Published on Monday, May 6, 2024 By Blair Fraser In Sins II Dev Journals

We thought it might be helpful to point out some details in our gameplay trailer that illustrate some key differences between Sins 2, Sins: Rebellion, and other strategy games (especially of this scale).

You can view the full video below:

The Planner

This scene shows how planets orbit and phase lanes change. The speed is accelerated to exaggerate the feature but it actually occurs very slowly giving players time to plan their defensive and offensive strategies.

Planets close to the star tend to orbit faster than planets further from the star. On this particular map it takes about 1 hour for the innermost planet to orbit and 3 hours for the outermost. This may seem slow, however the network of interactions of planets moving at slightly different speeds and positions makes for very interesting map changes without descending into chaos. Defensible trench lines still exist, but they slowly change.


The blue bar just below the top bar is showing that the author of the video is using the ability to scrub into the future to see where planets and phase lanes will be up to an hour in the future. This enables players to plan far ahead.

The little blue arcs next to each planet indicate the direction and speed of the planet orbits. Most planets move in the same direction just like in real solar systems. This is called 'prograde'.


However, note that some planets in the video move in a retrograde direction - this opens up some really cool strategies.

The Mobilizer

The aggressor in this video is the red Vasari player. The scene shows the new look of the War Year 35 designs of the Vasari and two of their new units which I admit are difficult to see. We'll make them more obvious in the future.


Near the left wing of the titan is the new "Kortovas Oppressor" which is a heavily armored cruiser. It features a number of actuating turrets designed to engage multiple light targets from multiple directions, making it useful to drive into a horde of less armored frigates. It also has point defense to help counter missiles that are designed to penetrate its armor.

Near the right wing of the titan are a few "Jusotra Fabricator" cruisers. The Vasari are a very mobile race so the new Fabricators allow them to construct corvettes and frigates while moving with the fleet. Fabricators also collect combat debris for resources to fuel their construction abilities. Finally, they also operate as mobile retrofit bays which allows players to customize their capital ships and titans on the fly (instead of having to return back to a planet with the appropriate structure). This is a brand new and very important feature. I'll dive into more detail at another time.

The Defender

This shows the TEC defender who is preparing for a potential attack from the red Vasari player. There is a lot to unpack here so I'll just hit a few points.

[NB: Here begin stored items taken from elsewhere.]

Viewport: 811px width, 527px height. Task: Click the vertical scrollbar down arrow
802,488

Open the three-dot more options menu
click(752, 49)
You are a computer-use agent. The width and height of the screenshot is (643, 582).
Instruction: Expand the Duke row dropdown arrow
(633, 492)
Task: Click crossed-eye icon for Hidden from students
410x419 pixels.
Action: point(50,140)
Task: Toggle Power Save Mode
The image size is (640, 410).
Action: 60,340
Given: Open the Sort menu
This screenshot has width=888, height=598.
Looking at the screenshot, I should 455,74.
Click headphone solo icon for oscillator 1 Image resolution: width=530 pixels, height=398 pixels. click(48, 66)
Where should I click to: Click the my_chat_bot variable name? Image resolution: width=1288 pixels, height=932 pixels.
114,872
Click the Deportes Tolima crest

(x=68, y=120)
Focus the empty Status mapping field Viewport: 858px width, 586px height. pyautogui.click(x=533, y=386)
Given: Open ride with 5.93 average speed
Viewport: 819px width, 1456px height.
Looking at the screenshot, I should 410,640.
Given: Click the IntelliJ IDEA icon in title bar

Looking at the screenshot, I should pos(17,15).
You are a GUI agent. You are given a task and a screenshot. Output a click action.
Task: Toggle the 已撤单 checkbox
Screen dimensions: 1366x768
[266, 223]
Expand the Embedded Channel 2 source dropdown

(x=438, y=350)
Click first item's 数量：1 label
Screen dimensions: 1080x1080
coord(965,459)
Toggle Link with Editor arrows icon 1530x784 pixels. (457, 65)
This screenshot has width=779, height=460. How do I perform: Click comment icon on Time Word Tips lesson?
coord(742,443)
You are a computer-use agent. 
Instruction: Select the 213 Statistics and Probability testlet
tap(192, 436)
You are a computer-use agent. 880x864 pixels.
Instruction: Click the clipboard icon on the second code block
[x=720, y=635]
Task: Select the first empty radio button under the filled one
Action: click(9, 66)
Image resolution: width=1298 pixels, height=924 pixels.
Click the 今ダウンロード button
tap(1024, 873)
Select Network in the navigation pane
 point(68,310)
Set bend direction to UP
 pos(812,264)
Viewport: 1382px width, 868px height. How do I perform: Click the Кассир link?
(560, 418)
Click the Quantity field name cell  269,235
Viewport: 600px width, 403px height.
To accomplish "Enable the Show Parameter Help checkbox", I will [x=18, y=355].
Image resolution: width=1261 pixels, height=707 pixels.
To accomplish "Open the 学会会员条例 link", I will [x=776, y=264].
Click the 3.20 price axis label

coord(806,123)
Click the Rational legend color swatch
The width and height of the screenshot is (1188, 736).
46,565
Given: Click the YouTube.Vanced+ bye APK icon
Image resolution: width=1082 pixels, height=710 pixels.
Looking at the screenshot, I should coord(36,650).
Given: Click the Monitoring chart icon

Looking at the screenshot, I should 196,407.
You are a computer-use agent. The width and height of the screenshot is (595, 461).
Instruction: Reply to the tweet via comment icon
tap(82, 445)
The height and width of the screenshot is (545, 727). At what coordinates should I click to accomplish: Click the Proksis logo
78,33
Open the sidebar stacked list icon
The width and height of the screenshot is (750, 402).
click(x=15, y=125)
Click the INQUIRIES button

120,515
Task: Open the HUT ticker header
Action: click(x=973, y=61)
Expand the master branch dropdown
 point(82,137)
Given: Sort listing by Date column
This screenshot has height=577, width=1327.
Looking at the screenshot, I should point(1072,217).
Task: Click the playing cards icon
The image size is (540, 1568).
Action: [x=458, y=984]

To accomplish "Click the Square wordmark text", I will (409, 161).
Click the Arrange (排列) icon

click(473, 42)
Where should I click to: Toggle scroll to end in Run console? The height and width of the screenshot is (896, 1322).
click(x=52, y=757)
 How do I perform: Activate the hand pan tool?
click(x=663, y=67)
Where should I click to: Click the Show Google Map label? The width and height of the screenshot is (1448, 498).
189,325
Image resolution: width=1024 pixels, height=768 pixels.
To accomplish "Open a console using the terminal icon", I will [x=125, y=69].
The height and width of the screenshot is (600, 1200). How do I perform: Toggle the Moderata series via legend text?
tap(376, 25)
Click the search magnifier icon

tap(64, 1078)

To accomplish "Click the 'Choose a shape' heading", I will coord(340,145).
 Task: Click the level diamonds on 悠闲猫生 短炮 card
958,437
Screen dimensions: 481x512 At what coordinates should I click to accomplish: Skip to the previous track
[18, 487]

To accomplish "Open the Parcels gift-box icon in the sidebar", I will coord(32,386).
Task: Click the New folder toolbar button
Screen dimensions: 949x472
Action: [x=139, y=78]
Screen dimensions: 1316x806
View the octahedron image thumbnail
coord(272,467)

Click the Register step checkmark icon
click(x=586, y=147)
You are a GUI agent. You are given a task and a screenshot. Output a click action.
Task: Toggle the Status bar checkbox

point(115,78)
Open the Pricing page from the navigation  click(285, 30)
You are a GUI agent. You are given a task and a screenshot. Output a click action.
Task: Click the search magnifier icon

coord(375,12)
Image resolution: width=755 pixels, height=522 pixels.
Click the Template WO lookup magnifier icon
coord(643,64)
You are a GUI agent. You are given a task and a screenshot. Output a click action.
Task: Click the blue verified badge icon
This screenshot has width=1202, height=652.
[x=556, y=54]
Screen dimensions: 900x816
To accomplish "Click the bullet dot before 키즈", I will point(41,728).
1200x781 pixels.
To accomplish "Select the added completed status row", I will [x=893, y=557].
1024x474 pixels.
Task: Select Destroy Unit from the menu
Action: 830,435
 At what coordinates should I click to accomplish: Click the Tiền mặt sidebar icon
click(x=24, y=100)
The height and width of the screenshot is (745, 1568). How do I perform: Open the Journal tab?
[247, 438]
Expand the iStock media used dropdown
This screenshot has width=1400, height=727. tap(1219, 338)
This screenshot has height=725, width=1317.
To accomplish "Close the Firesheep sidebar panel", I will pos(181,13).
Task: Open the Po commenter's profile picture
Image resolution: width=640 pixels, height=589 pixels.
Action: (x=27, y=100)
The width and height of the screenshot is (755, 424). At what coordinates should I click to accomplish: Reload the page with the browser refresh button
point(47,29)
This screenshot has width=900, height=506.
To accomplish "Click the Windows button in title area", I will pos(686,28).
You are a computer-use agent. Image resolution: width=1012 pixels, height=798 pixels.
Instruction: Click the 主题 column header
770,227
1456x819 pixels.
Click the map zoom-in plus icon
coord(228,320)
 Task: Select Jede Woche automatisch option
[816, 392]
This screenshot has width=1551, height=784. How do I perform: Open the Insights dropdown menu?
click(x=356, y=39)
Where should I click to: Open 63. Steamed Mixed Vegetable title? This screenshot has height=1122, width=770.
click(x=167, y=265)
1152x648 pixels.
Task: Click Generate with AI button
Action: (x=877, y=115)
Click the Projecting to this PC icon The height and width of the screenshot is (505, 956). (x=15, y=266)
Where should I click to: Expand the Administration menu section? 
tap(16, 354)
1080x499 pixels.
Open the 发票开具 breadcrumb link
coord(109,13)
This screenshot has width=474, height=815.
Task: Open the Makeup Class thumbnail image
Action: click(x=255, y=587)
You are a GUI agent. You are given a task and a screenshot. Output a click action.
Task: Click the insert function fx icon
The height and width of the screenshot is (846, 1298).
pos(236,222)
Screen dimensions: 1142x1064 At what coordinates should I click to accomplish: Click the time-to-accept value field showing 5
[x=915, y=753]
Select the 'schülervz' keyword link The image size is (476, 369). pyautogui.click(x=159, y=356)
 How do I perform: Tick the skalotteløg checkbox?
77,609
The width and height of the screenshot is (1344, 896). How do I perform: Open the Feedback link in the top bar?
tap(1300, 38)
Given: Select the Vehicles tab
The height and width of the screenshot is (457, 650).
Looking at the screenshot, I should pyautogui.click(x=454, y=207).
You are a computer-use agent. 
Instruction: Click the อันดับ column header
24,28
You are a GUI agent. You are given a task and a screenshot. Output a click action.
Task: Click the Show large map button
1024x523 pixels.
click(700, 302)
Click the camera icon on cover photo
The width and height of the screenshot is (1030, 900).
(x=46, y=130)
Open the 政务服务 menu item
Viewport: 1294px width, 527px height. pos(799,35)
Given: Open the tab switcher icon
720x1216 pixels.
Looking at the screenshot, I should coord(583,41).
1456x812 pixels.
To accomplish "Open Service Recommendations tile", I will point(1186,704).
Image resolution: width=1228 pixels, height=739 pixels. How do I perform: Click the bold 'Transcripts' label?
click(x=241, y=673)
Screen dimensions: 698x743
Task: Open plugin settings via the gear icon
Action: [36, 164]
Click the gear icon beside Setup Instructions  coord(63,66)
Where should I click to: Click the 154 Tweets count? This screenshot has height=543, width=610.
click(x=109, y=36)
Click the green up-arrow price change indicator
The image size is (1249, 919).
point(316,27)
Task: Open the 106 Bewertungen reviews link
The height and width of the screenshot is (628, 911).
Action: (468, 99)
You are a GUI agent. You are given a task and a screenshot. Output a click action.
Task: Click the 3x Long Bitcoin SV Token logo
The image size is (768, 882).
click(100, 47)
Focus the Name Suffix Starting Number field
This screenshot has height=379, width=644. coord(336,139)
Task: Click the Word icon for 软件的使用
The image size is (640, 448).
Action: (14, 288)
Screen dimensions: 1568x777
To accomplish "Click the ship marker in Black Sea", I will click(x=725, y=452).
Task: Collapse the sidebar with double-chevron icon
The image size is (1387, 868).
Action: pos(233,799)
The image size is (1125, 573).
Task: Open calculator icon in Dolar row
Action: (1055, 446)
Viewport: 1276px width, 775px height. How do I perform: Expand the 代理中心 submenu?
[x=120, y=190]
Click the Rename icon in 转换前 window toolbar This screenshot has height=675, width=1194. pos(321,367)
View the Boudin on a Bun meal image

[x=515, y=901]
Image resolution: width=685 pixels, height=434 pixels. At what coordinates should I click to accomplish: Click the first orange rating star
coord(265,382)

First, it shows the TEC ships in War Year 35. There is a mix of new units and refinements of the Sins: Rebellion units. The refinements reflect how the units needed to adapt to the deeper combat model and new strategic factors. I'll just point out a few examples.

The Kol has swapped out its single fixed gauss cannon for two giant dual gauss turrets (one on top, one on bottom). These can rotate to engage targets as the Kol moves into an optimal position or to engage units trying to get around him. However, as heavy hitting weapons, they rotate slowly and are unable to track fast moving targets, leaving him vulnerable to certain ships. With fully simulated turrets it's very important to consider your position and firing arcs, and to take advantage of your enemy's limitations.

We can also see a few new units (Harcka Cruisers, Retrofit Bays, Autocannon Defense Platforms) and a variety of refined familiar units. The familiar units have been substantially updated for integration into the new tactical gameplay; and a number of them have radically new strategic functions as well. I'll speak a bit more about that in a later scene.

The blue and yellow coloring reflects the ability of the player to choose his primary and secondary hull colors before beginning the match. Players who prefer less color paint on their ships can select the 'minimal color' option when they choose their logo and portrait. This is closer to the Sins: Rebellion style.

The Influencer

Sins 2 introduces a new currency called "Influence". Influence allows players to convince minor factions into doing your bidding.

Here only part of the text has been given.